Her property has a rich history, with evidence of human use spanning hundreds of years. It contains portions of the original Silvester and DeChambeau homesteads from the late 1800’s, one of which has been maintained and restored and continues to serve as a residence on the property. The tradition of agriculture also continues, in the form of a small-scale farm and garden. Interestingly, the property was used as a base camp for the Mono Basin Research Group, while they were conducting the original Ecological Study of Mono Lake in 1976. Local lore has it that following completion of the study, the Mono Lake Committee organization was conceived around the embers of a campfire on this property. Many people have enjoyed the unique beauty and charm of ‘Jan’s Place’ tucked against the base of the Sierra overlooking Mono Lake and the peaks beyond.
After many years of living on and caring for her unique property, Jan began to think about the future of her land. She stated that, “I have been lucky enough to know and love this land for over fifty years. The amazing views, plant life, and wild creatures combine in magical ways that thrill me everyday. And with the farm growing food for the community, there are so many good reasons to make sure this place is preserved forever.”

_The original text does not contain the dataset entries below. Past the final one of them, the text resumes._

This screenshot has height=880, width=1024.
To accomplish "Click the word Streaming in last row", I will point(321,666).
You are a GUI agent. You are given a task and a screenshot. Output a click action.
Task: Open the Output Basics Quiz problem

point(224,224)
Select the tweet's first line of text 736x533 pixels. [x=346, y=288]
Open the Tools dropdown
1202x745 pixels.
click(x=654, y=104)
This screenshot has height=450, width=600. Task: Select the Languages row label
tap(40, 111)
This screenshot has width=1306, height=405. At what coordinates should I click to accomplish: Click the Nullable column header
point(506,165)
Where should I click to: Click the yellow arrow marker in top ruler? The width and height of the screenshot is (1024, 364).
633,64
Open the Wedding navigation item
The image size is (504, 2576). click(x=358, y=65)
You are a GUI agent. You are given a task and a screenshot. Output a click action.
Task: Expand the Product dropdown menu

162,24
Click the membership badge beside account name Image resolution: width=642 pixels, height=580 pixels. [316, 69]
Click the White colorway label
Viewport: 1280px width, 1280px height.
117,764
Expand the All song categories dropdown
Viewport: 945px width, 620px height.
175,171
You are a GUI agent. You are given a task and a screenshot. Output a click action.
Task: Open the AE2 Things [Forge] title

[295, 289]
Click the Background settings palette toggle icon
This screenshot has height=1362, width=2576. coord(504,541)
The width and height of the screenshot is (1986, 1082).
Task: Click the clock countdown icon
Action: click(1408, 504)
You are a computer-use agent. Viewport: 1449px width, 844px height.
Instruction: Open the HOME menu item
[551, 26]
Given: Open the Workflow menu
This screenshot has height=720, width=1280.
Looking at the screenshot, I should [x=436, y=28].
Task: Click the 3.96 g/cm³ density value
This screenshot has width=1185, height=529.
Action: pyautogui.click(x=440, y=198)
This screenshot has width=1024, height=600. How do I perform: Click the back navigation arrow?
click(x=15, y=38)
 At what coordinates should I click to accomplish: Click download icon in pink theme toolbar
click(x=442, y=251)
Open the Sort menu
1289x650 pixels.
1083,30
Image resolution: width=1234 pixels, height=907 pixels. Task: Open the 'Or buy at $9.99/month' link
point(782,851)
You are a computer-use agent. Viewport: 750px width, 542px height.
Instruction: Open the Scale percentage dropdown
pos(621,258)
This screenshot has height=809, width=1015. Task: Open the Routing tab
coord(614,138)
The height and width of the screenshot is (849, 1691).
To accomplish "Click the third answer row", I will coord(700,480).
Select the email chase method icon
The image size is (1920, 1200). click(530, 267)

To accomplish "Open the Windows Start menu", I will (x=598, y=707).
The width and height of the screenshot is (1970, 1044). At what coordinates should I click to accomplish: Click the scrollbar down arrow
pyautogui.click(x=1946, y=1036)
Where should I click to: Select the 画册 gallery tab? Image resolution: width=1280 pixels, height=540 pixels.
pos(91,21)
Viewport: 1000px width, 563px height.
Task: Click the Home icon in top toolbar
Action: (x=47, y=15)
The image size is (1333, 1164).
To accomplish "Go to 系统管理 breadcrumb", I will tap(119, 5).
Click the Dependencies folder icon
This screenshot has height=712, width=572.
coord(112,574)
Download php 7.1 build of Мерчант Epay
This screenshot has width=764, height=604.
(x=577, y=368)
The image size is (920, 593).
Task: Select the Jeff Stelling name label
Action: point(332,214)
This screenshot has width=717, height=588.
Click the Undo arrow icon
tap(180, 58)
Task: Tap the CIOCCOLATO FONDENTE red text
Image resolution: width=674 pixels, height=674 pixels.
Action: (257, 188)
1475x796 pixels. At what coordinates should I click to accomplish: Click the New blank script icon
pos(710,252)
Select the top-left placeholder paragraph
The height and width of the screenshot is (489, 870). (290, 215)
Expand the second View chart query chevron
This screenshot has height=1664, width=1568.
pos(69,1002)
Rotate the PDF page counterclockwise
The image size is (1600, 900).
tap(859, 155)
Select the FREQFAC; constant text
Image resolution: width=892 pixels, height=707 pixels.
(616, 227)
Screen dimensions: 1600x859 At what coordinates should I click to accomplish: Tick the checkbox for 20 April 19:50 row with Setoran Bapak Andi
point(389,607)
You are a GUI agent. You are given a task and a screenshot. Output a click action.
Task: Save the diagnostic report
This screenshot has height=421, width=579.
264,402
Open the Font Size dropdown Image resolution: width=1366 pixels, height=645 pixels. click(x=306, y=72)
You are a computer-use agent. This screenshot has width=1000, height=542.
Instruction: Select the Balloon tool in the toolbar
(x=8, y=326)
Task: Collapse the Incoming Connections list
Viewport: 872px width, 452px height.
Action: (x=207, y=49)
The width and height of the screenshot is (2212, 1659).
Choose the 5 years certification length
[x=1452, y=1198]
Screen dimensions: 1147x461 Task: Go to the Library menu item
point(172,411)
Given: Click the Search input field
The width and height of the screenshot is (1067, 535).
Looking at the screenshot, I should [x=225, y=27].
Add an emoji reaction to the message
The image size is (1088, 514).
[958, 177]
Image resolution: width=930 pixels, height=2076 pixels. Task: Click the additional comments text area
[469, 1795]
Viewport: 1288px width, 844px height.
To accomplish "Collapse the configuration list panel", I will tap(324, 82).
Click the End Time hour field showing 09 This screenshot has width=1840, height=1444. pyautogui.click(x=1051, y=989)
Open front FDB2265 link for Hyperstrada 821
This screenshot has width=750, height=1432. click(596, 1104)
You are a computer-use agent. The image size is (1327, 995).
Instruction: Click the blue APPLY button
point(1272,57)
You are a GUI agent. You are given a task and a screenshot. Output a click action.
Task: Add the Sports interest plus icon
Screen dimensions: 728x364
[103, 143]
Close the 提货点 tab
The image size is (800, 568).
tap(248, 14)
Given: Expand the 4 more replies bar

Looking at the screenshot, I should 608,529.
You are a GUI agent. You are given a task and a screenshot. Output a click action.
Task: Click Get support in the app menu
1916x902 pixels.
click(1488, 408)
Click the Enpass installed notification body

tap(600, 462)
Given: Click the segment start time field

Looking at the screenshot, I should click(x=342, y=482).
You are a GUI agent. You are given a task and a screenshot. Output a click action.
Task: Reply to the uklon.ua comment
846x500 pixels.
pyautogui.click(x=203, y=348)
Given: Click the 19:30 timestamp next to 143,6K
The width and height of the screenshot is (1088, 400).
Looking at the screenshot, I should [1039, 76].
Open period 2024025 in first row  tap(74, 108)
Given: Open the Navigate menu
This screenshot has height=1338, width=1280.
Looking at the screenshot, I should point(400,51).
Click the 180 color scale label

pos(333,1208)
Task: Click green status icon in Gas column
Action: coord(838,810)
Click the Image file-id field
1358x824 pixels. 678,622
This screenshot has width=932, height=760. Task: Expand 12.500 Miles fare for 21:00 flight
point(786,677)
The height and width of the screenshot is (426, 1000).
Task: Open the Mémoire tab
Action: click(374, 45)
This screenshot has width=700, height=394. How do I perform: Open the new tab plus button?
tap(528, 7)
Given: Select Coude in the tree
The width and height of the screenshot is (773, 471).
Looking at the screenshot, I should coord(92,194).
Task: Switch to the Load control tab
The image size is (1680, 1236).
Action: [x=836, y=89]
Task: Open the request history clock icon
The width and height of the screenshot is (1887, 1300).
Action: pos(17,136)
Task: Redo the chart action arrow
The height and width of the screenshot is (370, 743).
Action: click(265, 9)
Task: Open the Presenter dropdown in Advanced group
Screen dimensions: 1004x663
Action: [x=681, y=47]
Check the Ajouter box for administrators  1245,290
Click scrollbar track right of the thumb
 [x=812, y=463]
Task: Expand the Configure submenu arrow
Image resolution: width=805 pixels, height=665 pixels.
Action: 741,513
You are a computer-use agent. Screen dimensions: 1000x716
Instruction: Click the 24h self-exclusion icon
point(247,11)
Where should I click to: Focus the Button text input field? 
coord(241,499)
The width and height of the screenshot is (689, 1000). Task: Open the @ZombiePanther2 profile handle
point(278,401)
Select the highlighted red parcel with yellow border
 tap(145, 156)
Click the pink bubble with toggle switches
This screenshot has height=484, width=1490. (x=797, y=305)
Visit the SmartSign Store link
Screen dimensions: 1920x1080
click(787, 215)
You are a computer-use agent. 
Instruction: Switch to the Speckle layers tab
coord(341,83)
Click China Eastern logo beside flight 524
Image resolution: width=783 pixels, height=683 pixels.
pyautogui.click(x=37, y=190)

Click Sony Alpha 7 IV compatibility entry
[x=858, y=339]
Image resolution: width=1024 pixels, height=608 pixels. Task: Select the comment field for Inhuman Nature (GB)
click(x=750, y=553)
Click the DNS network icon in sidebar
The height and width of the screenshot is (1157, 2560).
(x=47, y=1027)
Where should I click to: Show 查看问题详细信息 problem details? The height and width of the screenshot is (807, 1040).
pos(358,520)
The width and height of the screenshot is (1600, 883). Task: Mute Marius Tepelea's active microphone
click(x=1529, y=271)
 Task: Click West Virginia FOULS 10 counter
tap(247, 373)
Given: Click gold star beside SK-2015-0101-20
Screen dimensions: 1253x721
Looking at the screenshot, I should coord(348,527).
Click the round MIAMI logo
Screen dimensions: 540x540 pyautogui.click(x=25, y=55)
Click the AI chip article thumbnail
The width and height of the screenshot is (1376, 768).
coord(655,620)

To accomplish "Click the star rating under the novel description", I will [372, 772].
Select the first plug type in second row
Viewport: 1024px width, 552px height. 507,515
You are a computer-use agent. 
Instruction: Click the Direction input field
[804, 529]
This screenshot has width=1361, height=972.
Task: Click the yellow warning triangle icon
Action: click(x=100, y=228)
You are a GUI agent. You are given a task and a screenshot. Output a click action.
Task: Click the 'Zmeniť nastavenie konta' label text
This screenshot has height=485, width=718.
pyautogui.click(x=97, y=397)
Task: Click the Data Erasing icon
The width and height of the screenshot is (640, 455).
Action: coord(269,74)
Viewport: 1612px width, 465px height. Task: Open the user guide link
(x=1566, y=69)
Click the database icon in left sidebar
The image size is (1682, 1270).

The DeChambeau Creek Conservation Easement, named after the DeChambeau Creek, which runs through the property, is within the boundaries of the Mono Basin National Forest Scenic Area, and is surrounded by public lands. Bird species of local interest that use this preserve for nesting include Yellow Warbler, Black-headed Grosbeak, Western Meadowlark, American Kestrel, and MacGillivray’s Warbler. More than 150 species of birds have been identified on the property. Mule deer, black bear, mountain lion, coyotes, bobcats, skunk, gray fox, and long-tailed weasel use the property and the associated waterway as habitat and a corridor between adjacent public lands and the lake basin below.